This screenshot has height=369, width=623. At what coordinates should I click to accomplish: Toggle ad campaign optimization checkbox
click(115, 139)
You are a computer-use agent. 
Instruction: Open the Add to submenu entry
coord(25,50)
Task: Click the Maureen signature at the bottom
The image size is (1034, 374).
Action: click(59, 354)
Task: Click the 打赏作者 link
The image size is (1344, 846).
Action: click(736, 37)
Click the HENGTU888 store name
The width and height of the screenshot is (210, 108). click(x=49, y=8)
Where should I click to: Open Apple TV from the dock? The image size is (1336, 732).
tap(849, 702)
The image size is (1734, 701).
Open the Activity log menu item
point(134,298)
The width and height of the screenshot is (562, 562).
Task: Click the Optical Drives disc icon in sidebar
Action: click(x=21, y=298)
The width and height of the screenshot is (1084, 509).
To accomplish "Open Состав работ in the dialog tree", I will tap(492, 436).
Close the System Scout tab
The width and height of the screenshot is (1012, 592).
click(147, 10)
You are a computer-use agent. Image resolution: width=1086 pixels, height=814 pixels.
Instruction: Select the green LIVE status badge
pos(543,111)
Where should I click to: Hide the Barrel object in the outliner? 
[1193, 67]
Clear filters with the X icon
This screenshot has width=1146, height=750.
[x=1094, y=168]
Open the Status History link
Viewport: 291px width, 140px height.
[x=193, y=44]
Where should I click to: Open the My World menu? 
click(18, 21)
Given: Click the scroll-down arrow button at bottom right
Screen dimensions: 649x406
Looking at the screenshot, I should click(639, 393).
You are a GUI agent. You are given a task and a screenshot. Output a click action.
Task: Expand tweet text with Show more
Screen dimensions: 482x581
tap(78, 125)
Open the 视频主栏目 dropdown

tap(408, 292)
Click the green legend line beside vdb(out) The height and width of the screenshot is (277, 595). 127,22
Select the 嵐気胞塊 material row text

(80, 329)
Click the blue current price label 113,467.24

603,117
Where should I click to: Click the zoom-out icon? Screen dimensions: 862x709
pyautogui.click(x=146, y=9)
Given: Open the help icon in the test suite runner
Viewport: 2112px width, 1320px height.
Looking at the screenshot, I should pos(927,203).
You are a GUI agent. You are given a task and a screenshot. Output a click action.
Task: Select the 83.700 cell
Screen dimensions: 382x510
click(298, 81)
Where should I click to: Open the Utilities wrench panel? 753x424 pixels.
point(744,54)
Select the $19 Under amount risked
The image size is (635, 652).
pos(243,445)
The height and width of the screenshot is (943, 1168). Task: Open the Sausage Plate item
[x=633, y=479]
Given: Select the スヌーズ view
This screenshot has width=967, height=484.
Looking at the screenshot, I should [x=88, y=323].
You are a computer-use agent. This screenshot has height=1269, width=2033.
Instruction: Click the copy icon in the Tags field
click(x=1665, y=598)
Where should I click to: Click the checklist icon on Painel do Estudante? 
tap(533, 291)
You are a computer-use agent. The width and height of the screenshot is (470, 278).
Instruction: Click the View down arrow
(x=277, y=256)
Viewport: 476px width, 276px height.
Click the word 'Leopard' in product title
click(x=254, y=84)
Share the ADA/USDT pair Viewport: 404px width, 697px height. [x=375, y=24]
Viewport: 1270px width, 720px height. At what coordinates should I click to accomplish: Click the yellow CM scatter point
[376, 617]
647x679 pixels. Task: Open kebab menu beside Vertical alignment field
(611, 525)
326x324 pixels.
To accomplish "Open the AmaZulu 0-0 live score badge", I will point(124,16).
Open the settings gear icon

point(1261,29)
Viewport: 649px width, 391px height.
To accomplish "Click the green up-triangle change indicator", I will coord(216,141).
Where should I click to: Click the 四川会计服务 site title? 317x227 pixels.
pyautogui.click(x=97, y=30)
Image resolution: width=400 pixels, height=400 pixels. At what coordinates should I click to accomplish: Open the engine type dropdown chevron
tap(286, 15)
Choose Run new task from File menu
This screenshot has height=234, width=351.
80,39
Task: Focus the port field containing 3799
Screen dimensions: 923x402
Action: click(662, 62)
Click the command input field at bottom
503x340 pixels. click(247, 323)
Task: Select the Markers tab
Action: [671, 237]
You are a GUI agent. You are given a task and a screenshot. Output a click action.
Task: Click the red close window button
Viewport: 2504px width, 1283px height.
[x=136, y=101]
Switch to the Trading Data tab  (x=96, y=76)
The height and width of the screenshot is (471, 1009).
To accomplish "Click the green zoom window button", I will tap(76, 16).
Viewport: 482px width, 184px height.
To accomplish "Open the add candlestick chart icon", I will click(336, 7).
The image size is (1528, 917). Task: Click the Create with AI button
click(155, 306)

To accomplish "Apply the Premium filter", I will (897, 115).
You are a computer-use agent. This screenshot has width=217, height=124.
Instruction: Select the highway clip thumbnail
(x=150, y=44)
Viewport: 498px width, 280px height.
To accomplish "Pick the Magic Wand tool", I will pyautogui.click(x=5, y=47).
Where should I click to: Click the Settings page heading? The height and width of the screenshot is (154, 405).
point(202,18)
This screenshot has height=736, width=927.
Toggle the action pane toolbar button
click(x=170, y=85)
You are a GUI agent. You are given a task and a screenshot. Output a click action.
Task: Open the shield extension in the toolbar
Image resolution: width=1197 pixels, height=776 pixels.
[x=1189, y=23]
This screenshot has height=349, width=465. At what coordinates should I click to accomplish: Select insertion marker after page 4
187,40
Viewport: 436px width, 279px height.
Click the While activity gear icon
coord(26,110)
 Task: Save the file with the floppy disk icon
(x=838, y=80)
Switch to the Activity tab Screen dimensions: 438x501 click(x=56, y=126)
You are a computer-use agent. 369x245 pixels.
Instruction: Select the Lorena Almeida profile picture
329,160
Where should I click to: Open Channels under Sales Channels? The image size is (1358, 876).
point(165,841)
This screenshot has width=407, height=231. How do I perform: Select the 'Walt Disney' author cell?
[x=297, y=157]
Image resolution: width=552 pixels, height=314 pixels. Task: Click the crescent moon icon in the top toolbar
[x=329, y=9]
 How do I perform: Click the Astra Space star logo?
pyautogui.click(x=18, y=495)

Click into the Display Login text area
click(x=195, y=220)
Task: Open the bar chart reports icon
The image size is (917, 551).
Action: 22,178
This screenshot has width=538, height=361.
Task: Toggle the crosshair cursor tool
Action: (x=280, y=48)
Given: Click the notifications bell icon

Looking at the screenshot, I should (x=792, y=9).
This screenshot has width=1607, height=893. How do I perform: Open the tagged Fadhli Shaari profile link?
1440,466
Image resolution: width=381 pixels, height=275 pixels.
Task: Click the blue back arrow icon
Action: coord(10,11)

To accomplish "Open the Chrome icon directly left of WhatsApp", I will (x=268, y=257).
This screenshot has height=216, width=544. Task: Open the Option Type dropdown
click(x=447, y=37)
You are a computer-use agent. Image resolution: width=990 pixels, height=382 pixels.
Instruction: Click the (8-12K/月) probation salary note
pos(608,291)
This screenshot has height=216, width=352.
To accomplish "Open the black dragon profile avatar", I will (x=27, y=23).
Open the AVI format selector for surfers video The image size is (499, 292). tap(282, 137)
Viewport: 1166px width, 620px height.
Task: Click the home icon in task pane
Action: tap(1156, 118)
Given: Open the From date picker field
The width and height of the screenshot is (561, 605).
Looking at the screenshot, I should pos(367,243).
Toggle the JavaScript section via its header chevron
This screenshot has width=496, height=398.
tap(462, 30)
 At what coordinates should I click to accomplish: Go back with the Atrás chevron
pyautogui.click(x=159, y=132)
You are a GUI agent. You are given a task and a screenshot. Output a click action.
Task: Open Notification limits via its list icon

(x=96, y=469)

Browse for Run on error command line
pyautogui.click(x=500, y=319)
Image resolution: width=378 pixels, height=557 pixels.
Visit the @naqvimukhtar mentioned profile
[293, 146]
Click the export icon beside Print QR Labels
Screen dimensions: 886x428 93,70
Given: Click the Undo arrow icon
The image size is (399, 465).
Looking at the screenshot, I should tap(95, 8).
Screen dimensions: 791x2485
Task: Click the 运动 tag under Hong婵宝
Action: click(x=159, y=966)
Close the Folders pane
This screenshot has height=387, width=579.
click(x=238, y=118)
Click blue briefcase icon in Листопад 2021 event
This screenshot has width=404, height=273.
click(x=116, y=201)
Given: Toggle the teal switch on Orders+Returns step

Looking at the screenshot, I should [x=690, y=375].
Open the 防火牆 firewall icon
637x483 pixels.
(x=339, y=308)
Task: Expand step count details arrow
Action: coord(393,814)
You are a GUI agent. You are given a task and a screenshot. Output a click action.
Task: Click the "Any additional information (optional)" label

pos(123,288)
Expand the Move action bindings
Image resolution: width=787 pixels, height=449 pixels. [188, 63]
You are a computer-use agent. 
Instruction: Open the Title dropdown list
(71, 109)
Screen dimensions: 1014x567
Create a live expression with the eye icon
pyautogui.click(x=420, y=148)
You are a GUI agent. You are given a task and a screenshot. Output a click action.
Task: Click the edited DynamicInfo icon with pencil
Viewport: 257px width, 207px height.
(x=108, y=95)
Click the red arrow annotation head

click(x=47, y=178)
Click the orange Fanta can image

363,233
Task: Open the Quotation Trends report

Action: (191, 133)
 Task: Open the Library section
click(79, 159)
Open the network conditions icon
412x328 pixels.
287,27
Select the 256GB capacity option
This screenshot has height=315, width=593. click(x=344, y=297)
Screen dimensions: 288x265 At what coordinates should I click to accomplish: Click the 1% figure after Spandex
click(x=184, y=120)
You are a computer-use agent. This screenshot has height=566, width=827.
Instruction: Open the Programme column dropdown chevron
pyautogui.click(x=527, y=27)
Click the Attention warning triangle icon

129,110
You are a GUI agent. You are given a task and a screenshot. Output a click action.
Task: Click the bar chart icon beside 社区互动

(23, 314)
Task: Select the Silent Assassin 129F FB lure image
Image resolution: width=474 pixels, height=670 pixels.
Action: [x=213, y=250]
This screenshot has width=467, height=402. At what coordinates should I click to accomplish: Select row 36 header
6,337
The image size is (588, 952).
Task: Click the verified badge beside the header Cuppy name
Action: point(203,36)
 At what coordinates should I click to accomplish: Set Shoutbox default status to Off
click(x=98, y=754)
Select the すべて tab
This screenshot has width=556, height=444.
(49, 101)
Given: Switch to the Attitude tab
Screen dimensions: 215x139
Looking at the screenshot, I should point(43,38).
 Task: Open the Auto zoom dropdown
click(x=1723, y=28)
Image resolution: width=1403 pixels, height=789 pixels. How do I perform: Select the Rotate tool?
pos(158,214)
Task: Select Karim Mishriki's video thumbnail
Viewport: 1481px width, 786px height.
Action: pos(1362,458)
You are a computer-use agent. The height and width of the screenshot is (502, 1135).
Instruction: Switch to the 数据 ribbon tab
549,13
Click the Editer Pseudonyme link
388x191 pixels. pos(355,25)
____
WHAT YOU HAVE TO DO => Can you show every line of the records above that contains the string "profile", treating uppercase and lowercase as different?

REPLY TO THE EXERCISE =>
Instruction: Select the Lorena Almeida profile picture
This screenshot has width=1607, height=893. How do I perform: Open the tagged Fadhli Shaari profile link?
To accomplish "Open the black dragon profile avatar", I will (x=27, y=23).
Visit the @naqvimukhtar mentioned profile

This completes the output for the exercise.